Bill would provide $1 billion in funding for schools as they work to provide a safe learning environment for students, teachers, and other school personnel during the COVID-19 pandemic
WASHINGTON – U.S. Senators Tom Udall (D-N.M.) and Martin Heinrich (D-N.M.) joined Senators Mazie K. Hirono (D-Hawaii), Kirsten Gillibrand (D-N.Y.), Tina Smith (D-Minn.), Tammy Baldwin (D-Wisc.), Kamala Harris (D-Calif.), and Amy Klobuchar (D-Minn.), to introduce the Impact Aid Infrastructure Act (IAIA), which provides $1 billion in supplemental funding for school infrastructure construction grants through the Impact Aid program.
IAIA provides competitive and formula grants for school infrastructure projects, including school construction and facilities upgrades, in school districts with high percentages of children with military parents or children living on Indian lands. With these grants, school districts would have the flexibility to focus on their specific renovation and repair needs, which could include changes to help protect the health, safety, and well-being of students, teachers, school leaders, and school personnel during the COVID-19 pandemic. Federal Impact Aid is critical for New Mexico, where many school districts receive funding from the program because they serve the large number of federal military installations and Indian lands in the state.
“The COVID-19 crisis has brought our country’s existing education inequality into plain sight,” Udall said. “Many local public schools located near military bases, national labs, national parks, and Indian reservations in New Mexico and across the country have faced unique barriers to adequately funding important facilities projects for decades. These same school systems are now struggling to retrofit their campuses to make them safer for reopening because of budget shortfalls and decades long maintenance backlogs. This investment is long overdue but, now more than ever, we cannot turn our back on school safety.”
“By addressing the backlog of Impact Aid projects, we can help federally impacted school districts in New Mexico repair or rebuild decades-old infrastructures,” said Heinrich. “That is why I am proud to help introduce legislation that ensures these school districts have access to critical infrastructure funding so that we can improve the quality of education for all of our students.”

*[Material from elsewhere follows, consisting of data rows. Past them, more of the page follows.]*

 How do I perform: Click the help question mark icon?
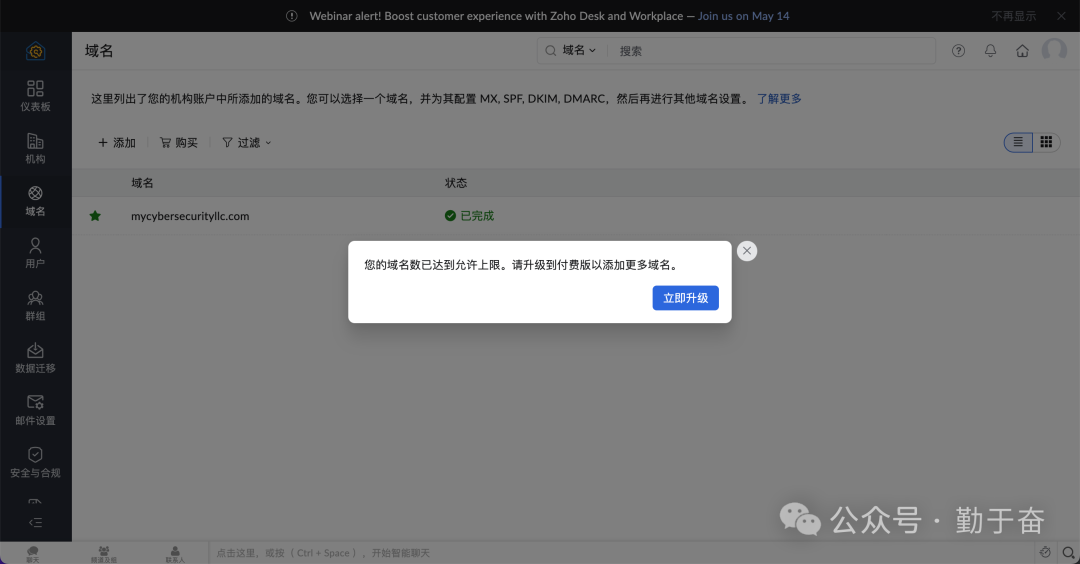pos(958,51)
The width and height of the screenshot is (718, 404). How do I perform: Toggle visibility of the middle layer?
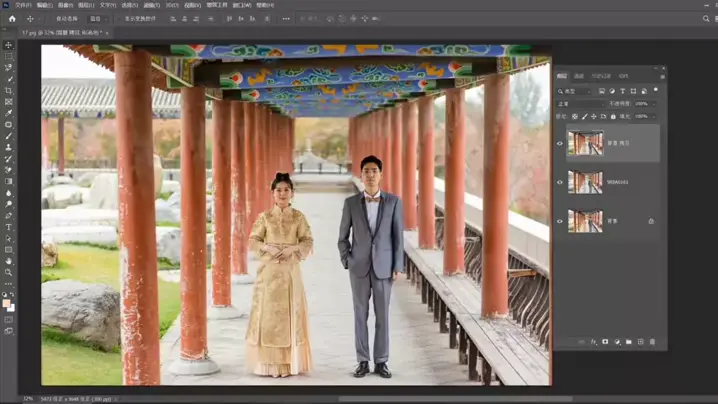560,182

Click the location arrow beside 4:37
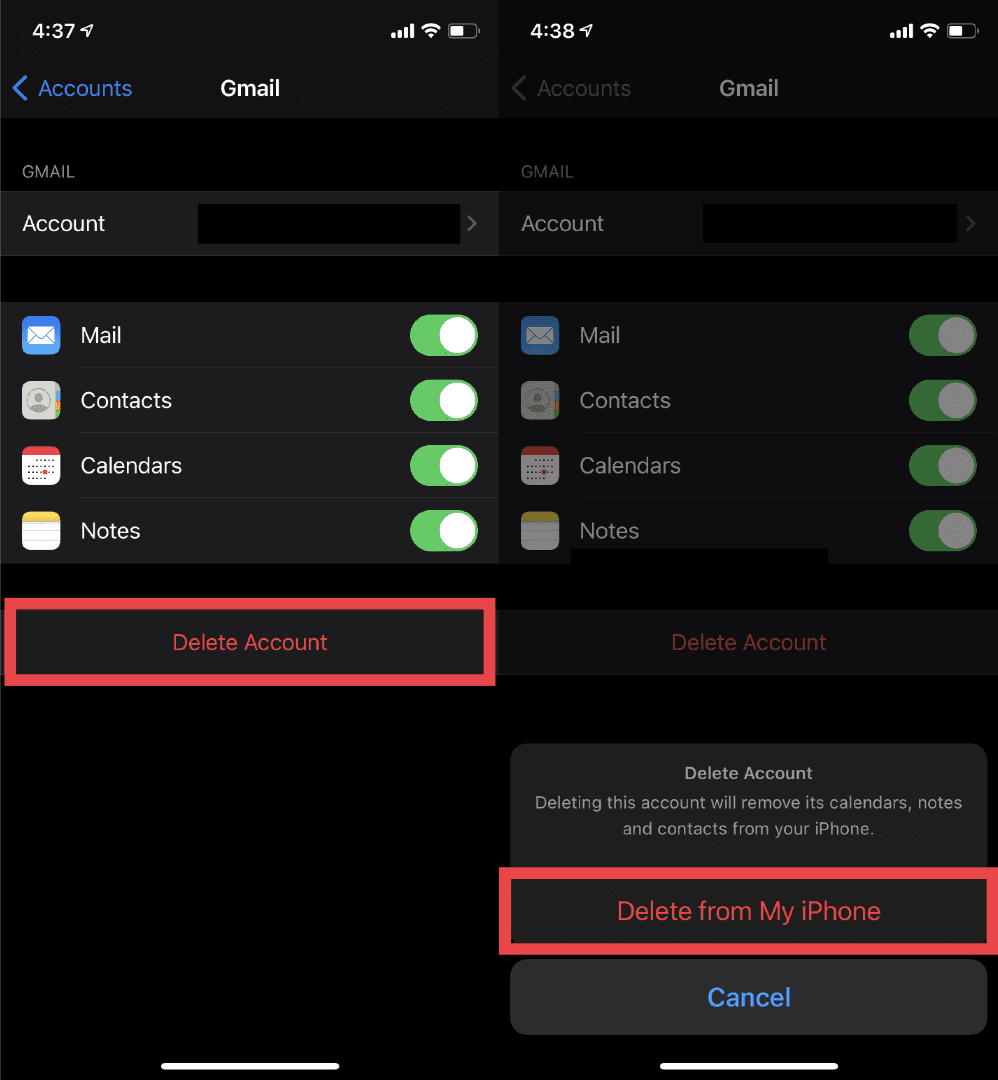88,31
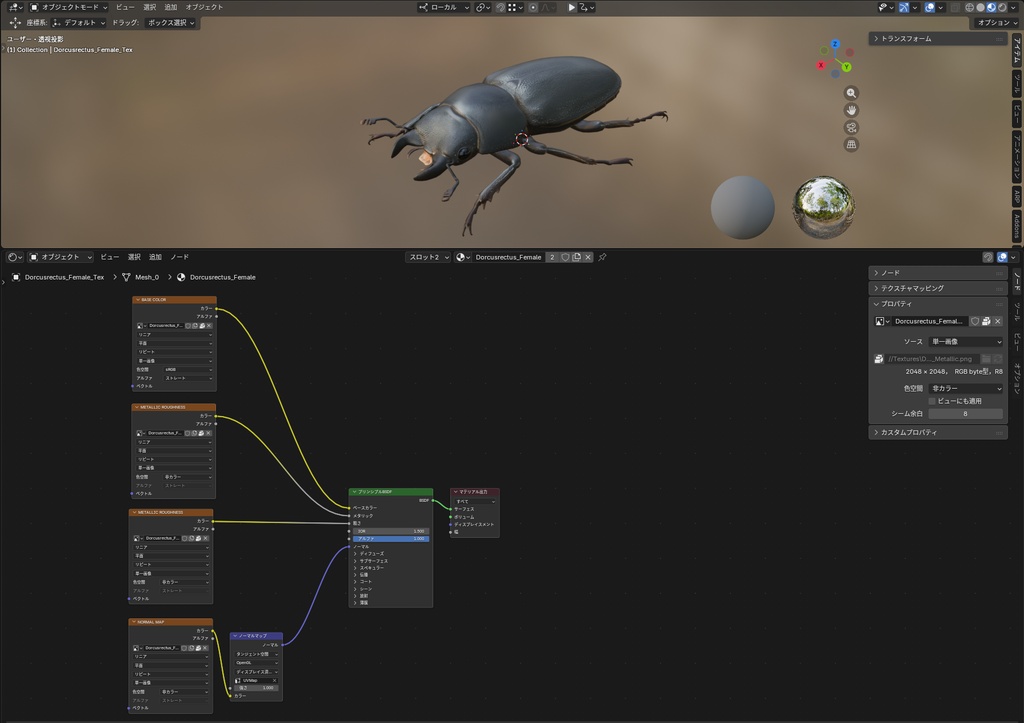
Task: Click the play button in the viewport header
Action: point(571,7)
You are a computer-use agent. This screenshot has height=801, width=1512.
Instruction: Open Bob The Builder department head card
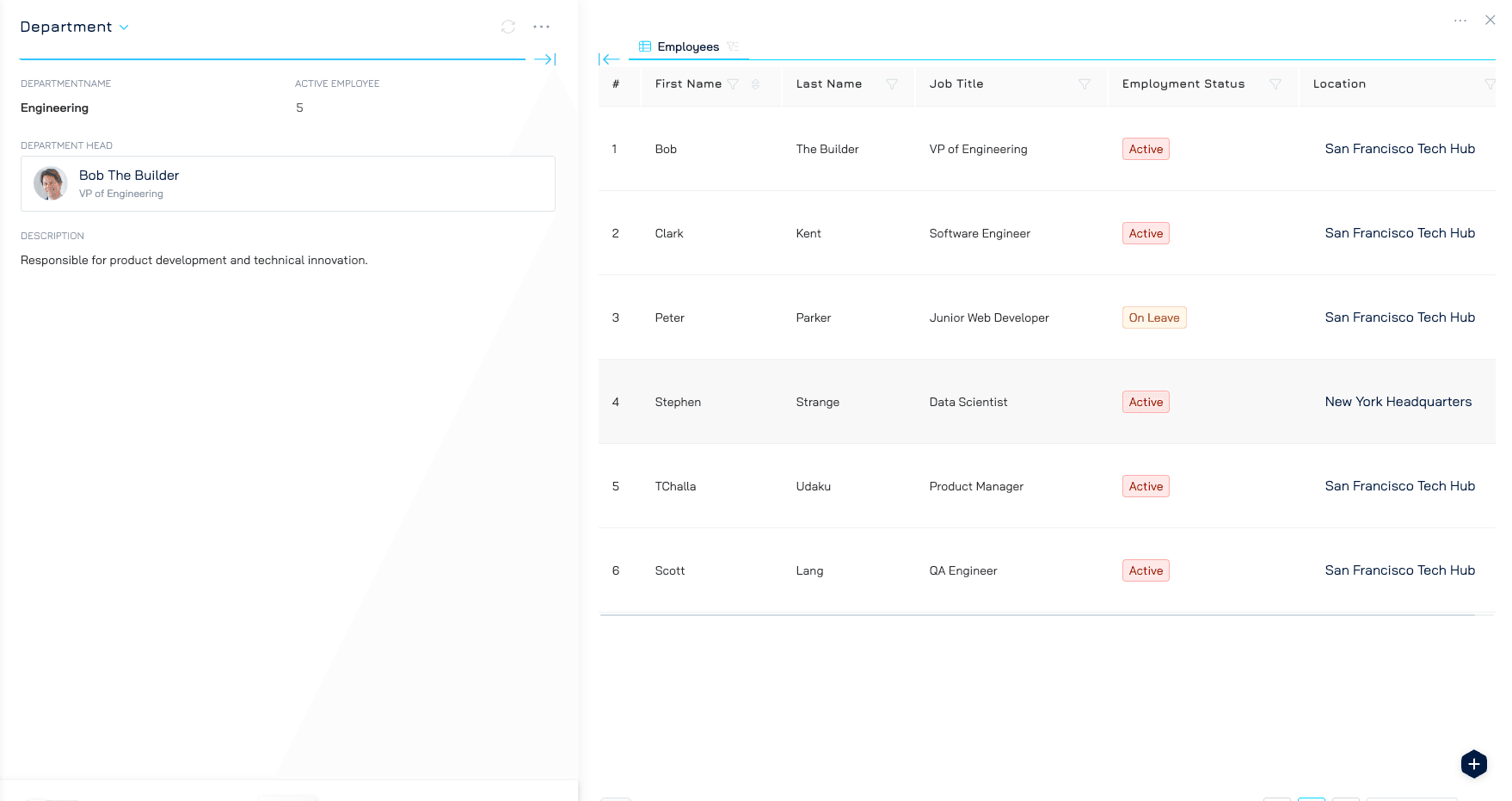(x=288, y=183)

“The infrastructure and facilities needs in federally impacted school districts, which educate some of our nation’s most vulnerable children, are well documented – as is their disadvantage in raising funds for capital projects due to the presence of federal property,” said NAFIS Executive Director Hilary Goldmann. “The Impact Aid Construction program has been underfunded for years. Particularly as these districts reopen school buildings in the context of COVID-19, they need additional resources to ensure school facilities are safe for students and staff to learn and work. NAFIS strongly supports this legislation, which will help them do so.”